NO LOGS NO CRIME !

「⚙️」python version Bypass ETW & Ntdll Unhooking

Bypass the Event Trace Windows(ETW) and unhook ntdll.

         _______           _______  _        _______ _________
        (  ____ \|\     /|(  ____ \| \    /\(  ____ \\__   __/|\     /|
        | (    \/| )   ( || (    \/|  \  / /| (    \/   ) (   | )   ( |
        | (__    | |   | || |      |  (_/ / | (__       | |   | | _ | |
        |  __)   | |   | || |      |   _ (  |  __)      | |   | |( )| |
        | (      | |   | || |      |  ( \ \ | (         | |   | || || |
        | )      | (___) || (____/\|  /  \ \| (____/\   | |   | () () |
        |/       (_______)(_______/|_/    \/(_______/   )_(   (_______)
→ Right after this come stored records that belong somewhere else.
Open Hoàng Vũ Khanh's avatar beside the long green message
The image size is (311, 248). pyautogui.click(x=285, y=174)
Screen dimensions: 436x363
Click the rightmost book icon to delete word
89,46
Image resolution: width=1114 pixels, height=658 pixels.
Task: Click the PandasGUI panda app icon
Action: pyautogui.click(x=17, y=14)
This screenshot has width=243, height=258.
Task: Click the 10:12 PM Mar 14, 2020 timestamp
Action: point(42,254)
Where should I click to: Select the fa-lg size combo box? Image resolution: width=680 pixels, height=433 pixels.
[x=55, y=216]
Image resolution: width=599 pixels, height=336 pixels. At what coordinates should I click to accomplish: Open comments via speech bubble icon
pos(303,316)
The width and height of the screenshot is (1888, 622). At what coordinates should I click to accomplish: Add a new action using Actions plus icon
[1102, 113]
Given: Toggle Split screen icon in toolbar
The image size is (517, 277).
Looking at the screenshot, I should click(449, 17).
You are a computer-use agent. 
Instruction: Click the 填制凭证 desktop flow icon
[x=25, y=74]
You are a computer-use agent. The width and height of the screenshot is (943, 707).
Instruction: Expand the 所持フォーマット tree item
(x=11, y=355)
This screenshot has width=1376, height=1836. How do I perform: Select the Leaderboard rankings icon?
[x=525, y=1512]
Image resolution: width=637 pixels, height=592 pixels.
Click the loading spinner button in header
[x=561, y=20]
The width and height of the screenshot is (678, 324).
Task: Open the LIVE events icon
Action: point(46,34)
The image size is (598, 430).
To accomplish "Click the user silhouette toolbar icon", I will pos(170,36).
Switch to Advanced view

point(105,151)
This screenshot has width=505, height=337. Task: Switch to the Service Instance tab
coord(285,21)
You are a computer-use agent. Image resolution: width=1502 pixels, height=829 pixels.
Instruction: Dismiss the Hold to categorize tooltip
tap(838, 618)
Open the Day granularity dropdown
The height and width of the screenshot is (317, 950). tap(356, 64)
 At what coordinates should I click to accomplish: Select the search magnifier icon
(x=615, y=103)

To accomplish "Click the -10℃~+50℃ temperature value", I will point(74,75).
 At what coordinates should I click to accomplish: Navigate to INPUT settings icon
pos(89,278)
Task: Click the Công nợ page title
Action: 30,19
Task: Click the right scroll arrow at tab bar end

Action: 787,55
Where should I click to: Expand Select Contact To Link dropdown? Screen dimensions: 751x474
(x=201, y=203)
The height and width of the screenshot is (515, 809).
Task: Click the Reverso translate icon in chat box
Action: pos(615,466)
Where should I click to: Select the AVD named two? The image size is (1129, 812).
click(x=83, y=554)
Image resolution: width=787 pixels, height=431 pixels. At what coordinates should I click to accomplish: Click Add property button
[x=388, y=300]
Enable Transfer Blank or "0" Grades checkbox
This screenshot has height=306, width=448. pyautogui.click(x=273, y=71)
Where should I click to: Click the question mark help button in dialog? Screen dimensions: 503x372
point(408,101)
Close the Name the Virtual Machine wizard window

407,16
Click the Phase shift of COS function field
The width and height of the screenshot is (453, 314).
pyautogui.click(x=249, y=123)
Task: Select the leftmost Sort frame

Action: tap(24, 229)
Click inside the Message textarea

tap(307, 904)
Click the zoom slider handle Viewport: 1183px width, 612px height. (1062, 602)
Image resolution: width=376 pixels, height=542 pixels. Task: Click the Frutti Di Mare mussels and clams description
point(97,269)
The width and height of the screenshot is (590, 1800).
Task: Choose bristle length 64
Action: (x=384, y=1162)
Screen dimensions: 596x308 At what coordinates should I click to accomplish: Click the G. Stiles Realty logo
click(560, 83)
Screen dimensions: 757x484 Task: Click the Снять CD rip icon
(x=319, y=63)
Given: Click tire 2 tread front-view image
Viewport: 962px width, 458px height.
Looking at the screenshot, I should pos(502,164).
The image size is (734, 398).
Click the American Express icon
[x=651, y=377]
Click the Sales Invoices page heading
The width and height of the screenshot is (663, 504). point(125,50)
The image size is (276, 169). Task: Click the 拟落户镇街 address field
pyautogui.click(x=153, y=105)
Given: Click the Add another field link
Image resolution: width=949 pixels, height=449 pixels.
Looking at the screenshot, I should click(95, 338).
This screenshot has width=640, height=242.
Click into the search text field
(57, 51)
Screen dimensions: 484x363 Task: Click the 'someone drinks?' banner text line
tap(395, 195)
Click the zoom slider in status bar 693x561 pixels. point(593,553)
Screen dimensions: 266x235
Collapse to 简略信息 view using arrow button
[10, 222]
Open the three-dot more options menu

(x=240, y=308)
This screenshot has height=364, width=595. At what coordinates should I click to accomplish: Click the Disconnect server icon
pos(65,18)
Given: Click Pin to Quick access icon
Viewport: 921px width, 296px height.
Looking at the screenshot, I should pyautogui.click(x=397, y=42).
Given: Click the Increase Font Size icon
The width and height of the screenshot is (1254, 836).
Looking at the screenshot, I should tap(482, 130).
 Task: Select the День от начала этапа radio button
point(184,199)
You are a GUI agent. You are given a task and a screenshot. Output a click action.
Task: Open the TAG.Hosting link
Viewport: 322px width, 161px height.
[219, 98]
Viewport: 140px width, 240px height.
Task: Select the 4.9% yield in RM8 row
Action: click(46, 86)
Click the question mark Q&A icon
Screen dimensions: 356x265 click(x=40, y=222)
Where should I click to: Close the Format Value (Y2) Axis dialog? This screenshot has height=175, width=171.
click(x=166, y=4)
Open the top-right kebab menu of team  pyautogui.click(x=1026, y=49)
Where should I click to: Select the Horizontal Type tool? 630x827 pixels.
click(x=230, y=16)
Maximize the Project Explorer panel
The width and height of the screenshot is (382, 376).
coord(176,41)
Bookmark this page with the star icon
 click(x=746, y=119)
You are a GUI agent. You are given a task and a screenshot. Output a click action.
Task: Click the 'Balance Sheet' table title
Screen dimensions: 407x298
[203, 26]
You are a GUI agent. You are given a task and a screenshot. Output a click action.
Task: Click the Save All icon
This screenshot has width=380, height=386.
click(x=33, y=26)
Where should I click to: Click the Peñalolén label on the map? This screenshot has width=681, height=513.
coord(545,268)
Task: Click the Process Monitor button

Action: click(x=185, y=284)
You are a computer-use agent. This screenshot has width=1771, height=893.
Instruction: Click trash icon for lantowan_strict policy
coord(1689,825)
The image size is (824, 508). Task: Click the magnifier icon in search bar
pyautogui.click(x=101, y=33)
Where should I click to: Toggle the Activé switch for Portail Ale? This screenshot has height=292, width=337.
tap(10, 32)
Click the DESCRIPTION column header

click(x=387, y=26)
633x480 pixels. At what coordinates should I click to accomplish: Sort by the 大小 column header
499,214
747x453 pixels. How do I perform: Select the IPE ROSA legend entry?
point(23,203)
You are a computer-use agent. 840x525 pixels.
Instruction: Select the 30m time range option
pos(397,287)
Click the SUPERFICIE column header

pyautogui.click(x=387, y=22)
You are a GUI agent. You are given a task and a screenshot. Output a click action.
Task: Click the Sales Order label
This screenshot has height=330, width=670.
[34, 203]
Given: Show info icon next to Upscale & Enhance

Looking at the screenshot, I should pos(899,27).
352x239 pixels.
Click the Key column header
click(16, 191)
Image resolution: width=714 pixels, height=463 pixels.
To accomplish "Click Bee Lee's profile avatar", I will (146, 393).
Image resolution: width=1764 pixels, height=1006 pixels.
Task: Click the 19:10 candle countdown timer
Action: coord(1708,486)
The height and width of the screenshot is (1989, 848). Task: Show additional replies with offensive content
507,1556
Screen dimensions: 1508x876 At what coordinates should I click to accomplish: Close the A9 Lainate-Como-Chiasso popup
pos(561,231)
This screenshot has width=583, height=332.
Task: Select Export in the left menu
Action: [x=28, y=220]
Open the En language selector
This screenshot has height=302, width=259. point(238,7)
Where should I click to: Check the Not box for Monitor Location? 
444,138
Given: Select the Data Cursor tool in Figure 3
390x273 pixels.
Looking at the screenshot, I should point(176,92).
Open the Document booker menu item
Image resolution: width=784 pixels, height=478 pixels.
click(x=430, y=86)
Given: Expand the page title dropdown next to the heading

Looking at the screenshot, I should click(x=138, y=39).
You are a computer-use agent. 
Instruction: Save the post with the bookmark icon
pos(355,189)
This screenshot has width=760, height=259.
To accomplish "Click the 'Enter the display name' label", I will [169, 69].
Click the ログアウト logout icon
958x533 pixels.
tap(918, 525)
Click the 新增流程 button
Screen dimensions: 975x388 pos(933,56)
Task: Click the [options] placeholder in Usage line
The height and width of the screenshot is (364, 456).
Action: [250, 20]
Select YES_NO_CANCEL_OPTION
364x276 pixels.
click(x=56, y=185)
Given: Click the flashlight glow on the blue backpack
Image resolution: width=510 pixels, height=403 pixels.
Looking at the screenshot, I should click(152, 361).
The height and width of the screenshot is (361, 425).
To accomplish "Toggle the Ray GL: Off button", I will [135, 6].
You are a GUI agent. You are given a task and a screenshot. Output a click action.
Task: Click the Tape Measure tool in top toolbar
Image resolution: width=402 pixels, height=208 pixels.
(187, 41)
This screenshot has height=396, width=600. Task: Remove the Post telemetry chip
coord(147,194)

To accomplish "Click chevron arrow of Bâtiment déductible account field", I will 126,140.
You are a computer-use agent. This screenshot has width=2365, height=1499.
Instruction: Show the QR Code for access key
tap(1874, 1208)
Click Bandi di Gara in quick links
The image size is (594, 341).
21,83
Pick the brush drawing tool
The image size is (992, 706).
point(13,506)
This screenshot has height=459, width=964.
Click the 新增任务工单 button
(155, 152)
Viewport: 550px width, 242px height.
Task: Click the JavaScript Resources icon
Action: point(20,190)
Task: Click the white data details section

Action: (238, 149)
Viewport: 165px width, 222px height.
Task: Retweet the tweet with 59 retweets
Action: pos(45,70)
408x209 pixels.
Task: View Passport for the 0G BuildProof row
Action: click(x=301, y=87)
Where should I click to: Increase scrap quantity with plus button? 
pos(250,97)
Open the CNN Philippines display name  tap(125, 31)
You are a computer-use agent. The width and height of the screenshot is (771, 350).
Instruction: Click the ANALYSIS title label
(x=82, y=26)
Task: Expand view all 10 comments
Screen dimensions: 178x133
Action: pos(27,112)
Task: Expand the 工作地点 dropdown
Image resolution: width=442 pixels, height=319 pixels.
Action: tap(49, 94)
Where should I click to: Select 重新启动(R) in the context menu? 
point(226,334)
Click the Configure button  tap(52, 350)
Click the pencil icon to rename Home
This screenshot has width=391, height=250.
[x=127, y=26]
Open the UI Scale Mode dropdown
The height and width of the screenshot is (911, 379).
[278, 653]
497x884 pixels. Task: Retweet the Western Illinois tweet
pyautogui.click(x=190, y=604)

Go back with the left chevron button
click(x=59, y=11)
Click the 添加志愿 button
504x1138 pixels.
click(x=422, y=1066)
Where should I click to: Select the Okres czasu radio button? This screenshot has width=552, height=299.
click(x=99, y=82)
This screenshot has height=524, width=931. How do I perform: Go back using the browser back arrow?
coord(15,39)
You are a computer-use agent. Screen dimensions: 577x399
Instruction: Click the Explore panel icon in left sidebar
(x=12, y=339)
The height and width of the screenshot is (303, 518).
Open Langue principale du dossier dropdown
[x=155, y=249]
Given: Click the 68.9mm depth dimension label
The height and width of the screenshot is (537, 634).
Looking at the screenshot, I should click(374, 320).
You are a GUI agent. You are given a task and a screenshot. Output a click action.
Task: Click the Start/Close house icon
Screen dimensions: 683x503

                                
                                        [v1.0]
 


[i] Hooked Ntdll Base Address : 0x00007FFA9A110000
[i] Unhooked Ntdll Base Address: 0x00007FF7C970F000

[+] PID Of The Current Proccess: [1956]

[#] Ready For ETW Patch.
[+] Press <Enter> To Patch ETW ...


[+] ETW Patched, No Logs No Crime !

1. Displays a banner and initializes variables.
2. Opens the ntdll.dll file using CreateFileA.
3. Creates a file mapping using CreateFileMappingA with the PAGE_READONLY and SEC_IMAGE flags.
4. Maps the file into memory using MapViewOfFile.
5. Calls the UnhookNTDLL function to unhook the Ntdll.dll library.
6. Displays the address of the unhooked Ntdll base.
7. Cleans up the mapped file and handles.
8. Displays the current process ID and waits for user input.
9. Calls the FuckEtw function to patch the ETW.
10. Displays a message indicating that the ETW has been patched.